Dataset entries:
──────────────────────────────

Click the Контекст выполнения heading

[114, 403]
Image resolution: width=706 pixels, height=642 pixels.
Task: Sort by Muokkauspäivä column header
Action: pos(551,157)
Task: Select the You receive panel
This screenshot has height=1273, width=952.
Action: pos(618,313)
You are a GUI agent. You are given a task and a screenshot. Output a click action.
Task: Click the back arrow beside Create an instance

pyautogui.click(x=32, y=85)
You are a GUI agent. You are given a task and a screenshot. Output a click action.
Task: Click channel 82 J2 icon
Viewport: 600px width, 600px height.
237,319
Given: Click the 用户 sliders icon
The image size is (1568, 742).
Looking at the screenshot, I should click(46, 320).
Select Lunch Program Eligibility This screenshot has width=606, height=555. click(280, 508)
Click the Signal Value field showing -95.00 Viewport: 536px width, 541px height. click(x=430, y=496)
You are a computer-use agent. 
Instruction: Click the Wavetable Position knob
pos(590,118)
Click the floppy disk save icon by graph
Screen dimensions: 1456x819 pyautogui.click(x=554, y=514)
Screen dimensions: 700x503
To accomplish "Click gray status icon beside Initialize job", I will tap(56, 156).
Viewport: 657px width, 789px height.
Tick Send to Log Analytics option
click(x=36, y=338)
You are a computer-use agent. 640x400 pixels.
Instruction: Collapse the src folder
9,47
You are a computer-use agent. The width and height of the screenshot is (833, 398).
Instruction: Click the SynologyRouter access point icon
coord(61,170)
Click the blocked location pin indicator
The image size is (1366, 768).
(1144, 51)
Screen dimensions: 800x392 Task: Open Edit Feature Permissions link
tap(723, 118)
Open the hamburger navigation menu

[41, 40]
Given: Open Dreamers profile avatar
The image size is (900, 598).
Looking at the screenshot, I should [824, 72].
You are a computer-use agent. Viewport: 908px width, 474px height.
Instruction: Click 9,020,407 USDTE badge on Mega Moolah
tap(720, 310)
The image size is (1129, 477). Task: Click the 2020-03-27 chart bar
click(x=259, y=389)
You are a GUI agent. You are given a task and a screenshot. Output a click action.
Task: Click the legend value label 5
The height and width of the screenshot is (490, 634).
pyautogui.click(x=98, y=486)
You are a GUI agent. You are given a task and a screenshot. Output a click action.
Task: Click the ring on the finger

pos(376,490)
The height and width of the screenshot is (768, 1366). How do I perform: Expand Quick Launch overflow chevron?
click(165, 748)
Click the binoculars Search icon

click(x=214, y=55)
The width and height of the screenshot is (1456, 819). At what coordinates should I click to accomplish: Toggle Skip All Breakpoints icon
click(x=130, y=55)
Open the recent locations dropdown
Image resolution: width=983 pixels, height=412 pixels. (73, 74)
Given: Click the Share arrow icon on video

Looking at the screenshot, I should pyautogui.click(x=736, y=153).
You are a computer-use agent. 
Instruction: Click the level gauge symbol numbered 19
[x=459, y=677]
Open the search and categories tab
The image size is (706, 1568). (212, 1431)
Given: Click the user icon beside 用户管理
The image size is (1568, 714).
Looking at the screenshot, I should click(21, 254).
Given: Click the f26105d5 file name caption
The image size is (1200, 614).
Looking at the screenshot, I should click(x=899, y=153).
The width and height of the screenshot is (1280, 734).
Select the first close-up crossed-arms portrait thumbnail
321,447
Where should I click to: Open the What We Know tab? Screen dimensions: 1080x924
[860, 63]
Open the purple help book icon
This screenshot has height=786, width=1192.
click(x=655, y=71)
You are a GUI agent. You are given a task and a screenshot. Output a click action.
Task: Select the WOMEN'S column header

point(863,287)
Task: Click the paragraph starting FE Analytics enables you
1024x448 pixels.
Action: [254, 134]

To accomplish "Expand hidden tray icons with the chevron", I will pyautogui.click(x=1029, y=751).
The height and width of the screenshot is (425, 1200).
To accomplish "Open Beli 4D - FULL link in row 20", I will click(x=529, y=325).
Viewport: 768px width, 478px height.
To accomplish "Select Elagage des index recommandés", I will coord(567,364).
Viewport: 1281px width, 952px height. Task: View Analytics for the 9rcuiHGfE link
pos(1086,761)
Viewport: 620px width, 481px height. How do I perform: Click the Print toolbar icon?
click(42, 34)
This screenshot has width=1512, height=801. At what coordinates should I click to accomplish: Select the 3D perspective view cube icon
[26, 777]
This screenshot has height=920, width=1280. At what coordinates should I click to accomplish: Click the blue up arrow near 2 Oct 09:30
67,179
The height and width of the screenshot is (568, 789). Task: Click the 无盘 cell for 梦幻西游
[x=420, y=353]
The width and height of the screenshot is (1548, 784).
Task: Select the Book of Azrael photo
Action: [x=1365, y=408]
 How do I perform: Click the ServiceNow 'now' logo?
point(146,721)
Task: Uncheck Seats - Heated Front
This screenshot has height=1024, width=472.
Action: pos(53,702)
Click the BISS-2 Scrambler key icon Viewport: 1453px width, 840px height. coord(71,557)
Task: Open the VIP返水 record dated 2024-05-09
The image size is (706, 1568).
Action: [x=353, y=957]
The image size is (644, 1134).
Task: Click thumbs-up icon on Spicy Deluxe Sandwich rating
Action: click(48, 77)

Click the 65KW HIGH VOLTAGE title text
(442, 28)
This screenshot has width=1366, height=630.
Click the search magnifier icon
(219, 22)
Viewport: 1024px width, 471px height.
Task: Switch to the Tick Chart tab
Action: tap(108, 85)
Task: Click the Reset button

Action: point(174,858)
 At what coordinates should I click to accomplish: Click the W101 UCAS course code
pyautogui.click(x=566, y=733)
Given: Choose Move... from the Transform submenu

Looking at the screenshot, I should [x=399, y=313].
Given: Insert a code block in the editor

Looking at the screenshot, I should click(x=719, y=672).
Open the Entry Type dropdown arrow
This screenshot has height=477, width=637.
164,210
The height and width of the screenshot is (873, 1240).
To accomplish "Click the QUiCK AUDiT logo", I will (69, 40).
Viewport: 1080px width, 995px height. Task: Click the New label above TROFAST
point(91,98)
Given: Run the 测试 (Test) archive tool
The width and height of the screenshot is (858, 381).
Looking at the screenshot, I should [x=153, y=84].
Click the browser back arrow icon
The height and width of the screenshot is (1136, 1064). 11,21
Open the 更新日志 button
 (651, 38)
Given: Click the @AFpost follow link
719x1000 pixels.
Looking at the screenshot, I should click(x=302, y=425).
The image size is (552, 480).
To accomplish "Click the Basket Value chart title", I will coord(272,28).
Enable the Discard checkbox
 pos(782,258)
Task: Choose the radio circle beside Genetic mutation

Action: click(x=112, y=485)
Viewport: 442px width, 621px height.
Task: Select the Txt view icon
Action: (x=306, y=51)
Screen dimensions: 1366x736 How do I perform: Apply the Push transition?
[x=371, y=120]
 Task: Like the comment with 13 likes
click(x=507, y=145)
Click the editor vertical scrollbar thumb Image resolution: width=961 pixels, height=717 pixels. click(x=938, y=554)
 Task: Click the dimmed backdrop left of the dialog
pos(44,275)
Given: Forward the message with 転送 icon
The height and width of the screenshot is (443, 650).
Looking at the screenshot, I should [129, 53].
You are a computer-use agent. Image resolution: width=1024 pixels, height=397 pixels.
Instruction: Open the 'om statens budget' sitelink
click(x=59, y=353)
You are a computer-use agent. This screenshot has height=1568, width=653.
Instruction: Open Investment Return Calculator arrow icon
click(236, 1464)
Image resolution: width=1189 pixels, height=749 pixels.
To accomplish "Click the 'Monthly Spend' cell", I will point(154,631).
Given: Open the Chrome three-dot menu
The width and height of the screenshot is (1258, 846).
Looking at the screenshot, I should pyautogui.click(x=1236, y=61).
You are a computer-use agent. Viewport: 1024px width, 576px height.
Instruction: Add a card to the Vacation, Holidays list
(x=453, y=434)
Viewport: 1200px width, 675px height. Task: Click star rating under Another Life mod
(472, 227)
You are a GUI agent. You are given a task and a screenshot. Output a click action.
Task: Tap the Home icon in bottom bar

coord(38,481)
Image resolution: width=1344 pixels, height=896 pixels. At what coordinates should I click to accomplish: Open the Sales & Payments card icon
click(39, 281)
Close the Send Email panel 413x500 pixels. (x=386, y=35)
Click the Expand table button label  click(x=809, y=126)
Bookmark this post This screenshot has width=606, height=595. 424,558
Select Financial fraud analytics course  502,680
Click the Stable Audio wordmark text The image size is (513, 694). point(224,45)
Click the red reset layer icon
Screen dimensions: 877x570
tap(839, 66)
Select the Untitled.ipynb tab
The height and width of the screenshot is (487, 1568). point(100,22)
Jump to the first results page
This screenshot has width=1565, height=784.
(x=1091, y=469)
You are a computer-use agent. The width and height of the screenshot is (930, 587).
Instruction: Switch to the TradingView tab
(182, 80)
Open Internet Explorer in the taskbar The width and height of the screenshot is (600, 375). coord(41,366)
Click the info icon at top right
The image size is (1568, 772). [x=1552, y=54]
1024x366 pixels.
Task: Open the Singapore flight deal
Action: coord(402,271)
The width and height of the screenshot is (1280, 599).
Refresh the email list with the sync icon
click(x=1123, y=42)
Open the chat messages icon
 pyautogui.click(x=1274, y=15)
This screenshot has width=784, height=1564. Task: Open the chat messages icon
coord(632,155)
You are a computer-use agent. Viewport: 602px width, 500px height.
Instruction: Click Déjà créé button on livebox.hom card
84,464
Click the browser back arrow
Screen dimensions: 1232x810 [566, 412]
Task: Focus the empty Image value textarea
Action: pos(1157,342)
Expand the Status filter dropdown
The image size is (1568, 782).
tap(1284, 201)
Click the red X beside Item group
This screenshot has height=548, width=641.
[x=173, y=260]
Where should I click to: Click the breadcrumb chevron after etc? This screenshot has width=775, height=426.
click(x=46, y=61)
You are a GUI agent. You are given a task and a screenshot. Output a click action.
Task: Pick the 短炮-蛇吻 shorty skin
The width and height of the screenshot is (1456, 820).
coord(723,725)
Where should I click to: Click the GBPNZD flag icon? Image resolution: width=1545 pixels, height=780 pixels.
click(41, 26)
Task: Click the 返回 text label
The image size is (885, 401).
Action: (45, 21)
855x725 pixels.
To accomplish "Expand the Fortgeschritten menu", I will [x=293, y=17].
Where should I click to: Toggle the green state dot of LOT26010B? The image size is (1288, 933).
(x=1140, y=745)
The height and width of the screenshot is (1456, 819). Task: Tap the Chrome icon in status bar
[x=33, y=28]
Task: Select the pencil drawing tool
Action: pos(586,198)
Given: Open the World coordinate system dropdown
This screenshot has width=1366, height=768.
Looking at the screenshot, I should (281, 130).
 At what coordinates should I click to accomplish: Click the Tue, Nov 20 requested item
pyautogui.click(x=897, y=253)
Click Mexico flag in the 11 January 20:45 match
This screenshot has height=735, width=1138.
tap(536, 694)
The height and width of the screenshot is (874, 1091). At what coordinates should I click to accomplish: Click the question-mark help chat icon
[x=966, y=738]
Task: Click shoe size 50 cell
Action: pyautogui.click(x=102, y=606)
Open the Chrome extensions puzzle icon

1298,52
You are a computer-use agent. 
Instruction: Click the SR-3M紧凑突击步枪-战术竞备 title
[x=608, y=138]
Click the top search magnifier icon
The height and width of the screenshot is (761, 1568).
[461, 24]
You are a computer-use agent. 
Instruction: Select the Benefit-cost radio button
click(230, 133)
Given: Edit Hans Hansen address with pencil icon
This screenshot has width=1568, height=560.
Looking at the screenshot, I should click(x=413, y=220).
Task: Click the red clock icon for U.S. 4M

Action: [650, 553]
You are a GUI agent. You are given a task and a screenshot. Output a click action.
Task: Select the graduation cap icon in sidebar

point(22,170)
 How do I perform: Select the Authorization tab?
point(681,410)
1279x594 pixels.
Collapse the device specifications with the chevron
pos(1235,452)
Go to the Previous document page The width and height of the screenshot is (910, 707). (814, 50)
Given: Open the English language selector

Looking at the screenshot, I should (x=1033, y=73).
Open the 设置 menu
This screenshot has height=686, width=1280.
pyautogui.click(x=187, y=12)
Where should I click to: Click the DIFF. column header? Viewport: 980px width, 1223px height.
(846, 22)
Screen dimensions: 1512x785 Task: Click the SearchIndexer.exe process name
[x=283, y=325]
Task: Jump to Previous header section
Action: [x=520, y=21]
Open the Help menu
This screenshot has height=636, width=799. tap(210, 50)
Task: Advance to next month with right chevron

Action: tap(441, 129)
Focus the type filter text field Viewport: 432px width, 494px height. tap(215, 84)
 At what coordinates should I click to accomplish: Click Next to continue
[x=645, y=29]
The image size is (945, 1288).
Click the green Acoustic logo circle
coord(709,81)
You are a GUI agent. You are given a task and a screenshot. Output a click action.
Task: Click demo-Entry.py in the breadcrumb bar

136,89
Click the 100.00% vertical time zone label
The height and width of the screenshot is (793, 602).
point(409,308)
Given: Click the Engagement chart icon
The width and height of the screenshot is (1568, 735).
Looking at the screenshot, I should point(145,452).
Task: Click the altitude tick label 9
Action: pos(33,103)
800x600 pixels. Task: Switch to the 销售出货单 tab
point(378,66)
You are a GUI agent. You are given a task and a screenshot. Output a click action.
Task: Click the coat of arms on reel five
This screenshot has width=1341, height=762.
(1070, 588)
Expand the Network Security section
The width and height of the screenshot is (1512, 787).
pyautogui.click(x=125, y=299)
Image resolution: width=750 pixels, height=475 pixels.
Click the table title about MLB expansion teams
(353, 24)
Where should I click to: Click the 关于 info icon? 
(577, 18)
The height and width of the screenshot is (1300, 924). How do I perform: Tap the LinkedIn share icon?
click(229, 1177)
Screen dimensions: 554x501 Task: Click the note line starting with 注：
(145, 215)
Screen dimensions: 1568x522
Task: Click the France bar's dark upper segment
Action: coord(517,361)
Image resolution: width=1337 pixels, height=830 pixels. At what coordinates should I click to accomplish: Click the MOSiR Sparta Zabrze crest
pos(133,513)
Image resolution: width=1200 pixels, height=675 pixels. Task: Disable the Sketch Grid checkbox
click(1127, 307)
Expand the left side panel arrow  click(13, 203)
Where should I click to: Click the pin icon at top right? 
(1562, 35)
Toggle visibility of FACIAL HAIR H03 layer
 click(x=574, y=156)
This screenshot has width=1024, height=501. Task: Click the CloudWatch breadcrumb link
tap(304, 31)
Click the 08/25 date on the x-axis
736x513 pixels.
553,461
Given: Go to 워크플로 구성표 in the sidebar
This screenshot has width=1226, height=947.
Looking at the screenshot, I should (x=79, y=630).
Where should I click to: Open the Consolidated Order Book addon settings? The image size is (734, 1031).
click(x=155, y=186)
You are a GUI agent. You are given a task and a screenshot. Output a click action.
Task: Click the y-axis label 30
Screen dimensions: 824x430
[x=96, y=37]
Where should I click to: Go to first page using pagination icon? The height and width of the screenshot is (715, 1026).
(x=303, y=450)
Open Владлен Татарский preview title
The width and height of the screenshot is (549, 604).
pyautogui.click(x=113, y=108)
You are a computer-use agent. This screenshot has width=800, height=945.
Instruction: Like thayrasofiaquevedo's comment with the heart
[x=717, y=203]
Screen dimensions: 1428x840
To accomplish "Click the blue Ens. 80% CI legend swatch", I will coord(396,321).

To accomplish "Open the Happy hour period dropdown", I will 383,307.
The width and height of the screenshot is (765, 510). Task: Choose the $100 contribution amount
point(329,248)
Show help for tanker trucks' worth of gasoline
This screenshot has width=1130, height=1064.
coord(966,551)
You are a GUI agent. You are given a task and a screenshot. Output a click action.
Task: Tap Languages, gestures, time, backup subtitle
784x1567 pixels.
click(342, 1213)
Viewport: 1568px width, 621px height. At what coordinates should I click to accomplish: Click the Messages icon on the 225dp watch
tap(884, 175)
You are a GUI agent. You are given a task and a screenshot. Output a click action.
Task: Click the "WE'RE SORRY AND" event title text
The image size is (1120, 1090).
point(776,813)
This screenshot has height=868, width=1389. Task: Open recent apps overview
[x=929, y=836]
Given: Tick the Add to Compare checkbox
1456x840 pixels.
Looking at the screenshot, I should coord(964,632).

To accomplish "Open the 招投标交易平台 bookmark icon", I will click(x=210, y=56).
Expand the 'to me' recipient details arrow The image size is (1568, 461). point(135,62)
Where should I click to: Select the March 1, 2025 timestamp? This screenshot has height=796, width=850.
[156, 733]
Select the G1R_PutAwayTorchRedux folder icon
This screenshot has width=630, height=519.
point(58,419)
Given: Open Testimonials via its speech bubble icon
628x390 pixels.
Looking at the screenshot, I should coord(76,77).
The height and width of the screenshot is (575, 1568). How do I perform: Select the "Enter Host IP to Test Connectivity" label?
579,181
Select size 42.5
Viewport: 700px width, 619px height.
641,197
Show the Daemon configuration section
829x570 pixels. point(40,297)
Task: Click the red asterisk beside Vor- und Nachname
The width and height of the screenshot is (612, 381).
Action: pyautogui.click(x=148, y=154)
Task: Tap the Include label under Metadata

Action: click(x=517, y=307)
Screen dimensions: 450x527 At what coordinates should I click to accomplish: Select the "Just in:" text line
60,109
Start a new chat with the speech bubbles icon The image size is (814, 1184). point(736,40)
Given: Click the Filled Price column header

──────────────────────────────

- **DESCRIPTION OF THE TASK**
Check each line in the data for the word "field", then report only how many lines contain it.

- **ANSWER BOX**
2